RECORDS FOR THIS TASK =>
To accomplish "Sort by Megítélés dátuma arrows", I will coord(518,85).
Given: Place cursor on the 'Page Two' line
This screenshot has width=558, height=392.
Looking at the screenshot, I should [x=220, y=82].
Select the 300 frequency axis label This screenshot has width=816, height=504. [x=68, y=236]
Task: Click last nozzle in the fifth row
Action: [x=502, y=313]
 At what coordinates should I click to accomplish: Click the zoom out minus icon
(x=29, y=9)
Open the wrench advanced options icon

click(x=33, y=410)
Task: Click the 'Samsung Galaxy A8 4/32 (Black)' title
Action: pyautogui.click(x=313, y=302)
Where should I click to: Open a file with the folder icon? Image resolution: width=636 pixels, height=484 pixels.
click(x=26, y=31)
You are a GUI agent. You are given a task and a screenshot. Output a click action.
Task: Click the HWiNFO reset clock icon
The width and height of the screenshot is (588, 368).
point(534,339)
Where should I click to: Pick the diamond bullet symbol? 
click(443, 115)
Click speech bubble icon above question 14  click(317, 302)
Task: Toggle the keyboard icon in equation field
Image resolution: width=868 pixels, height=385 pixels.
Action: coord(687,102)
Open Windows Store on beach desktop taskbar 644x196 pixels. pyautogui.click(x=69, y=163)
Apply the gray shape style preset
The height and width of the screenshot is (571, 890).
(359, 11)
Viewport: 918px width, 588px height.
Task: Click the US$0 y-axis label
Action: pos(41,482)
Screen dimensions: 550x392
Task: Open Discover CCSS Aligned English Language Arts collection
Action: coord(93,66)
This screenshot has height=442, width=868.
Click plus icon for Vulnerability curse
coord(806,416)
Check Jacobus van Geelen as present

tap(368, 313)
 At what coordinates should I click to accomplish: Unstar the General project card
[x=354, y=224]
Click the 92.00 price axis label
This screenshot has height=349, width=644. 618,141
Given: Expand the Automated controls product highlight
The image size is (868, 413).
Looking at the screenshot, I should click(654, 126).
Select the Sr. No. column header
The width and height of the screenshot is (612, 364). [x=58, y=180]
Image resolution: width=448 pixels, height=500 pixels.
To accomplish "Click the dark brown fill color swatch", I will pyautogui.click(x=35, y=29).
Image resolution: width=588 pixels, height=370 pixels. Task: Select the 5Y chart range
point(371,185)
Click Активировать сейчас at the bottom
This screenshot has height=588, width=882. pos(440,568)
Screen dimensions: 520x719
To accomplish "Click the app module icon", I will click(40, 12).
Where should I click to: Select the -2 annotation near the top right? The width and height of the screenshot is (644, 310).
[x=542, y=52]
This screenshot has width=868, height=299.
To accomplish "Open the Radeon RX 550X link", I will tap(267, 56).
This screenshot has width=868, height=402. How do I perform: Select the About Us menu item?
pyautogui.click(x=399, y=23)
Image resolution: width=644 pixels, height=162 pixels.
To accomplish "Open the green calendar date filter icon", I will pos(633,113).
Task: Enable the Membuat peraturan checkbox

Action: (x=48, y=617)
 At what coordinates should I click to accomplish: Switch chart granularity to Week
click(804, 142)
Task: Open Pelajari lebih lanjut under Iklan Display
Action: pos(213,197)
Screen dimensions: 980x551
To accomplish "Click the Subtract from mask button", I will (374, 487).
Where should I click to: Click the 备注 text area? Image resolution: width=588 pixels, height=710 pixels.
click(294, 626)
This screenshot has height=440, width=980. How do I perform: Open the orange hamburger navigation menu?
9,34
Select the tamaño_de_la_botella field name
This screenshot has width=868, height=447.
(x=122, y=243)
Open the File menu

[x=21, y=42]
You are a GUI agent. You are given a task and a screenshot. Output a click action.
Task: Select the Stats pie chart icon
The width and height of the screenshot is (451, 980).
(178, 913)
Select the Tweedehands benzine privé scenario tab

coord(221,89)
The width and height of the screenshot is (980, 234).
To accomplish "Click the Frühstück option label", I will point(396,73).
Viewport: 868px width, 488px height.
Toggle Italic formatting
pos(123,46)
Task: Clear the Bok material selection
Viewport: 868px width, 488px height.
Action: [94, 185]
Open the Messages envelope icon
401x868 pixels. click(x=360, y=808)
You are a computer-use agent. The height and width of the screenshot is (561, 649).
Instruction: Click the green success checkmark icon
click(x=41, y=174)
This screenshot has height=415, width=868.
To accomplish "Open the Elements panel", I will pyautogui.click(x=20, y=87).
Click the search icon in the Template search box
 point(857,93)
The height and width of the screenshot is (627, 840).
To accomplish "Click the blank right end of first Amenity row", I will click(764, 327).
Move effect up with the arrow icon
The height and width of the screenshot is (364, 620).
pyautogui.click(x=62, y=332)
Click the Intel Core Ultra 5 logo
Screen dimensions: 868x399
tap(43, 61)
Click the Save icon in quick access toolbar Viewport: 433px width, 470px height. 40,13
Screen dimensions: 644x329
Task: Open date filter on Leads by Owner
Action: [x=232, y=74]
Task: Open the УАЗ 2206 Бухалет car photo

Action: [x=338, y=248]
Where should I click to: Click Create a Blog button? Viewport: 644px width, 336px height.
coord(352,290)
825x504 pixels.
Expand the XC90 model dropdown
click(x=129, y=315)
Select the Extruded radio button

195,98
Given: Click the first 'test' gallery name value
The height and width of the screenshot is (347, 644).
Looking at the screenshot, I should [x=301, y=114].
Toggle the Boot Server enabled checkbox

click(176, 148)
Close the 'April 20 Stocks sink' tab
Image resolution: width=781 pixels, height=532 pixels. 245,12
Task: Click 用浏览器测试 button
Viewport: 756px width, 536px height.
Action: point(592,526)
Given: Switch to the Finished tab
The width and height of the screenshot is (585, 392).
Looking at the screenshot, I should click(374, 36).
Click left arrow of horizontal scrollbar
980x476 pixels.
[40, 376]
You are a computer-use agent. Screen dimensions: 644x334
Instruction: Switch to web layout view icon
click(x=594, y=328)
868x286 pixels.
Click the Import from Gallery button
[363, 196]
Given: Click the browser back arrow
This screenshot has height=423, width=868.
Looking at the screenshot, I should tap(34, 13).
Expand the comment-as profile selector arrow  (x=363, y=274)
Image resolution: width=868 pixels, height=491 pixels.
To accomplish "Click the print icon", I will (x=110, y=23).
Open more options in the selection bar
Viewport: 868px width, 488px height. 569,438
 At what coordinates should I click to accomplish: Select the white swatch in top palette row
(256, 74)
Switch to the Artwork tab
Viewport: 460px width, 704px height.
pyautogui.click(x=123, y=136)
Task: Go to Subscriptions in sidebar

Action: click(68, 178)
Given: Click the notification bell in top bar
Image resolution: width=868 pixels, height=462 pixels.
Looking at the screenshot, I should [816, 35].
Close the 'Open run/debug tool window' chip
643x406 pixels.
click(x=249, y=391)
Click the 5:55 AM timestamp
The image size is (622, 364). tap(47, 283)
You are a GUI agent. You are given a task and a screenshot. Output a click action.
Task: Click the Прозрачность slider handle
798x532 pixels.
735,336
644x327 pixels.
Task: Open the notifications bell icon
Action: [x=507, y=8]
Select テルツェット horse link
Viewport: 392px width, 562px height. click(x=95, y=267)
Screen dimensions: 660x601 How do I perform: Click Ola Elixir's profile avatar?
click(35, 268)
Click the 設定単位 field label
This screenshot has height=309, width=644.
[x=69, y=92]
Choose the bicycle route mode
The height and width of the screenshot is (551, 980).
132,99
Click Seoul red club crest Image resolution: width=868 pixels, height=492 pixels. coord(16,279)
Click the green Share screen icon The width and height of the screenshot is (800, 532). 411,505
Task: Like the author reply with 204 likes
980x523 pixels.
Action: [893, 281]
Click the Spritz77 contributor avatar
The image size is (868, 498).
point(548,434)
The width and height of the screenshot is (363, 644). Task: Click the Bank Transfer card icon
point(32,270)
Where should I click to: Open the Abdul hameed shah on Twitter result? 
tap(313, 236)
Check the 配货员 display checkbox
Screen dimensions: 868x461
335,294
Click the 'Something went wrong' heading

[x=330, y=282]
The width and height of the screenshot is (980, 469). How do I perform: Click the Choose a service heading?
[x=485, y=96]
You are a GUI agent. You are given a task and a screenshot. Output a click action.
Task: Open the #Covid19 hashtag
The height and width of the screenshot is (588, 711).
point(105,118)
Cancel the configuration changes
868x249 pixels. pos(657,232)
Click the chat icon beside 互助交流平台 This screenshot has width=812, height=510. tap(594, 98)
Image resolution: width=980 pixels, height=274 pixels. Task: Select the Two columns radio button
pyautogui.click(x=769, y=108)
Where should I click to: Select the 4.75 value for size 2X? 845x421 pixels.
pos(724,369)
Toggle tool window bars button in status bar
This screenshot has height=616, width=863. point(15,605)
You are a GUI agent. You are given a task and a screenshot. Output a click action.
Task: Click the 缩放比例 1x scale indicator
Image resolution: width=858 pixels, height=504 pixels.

PROBLEM =>
With the line that has "Screen dimensions: 980x551" as the first and the line that has "Task: Select the Stats pie chart icon" as the last, repeat exactly that run of lines above and no more.

EXERCISE ANSWER =>
Screen dimensions: 980x551
To accomplish "Click the Subtract from mask button", I will (374, 487).
Where should I click to: Click the 备注 text area? Image resolution: width=588 pixels, height=710 pixels.
click(294, 626)
This screenshot has height=440, width=980. How do I perform: Open the orange hamburger navigation menu?
9,34
Select the tamaño_de_la_botella field name
This screenshot has width=868, height=447.
(x=122, y=243)
Open the File menu

[x=21, y=42]
You are a GUI agent. You are given a task and a screenshot. Output a click action.
Task: Select the Stats pie chart icon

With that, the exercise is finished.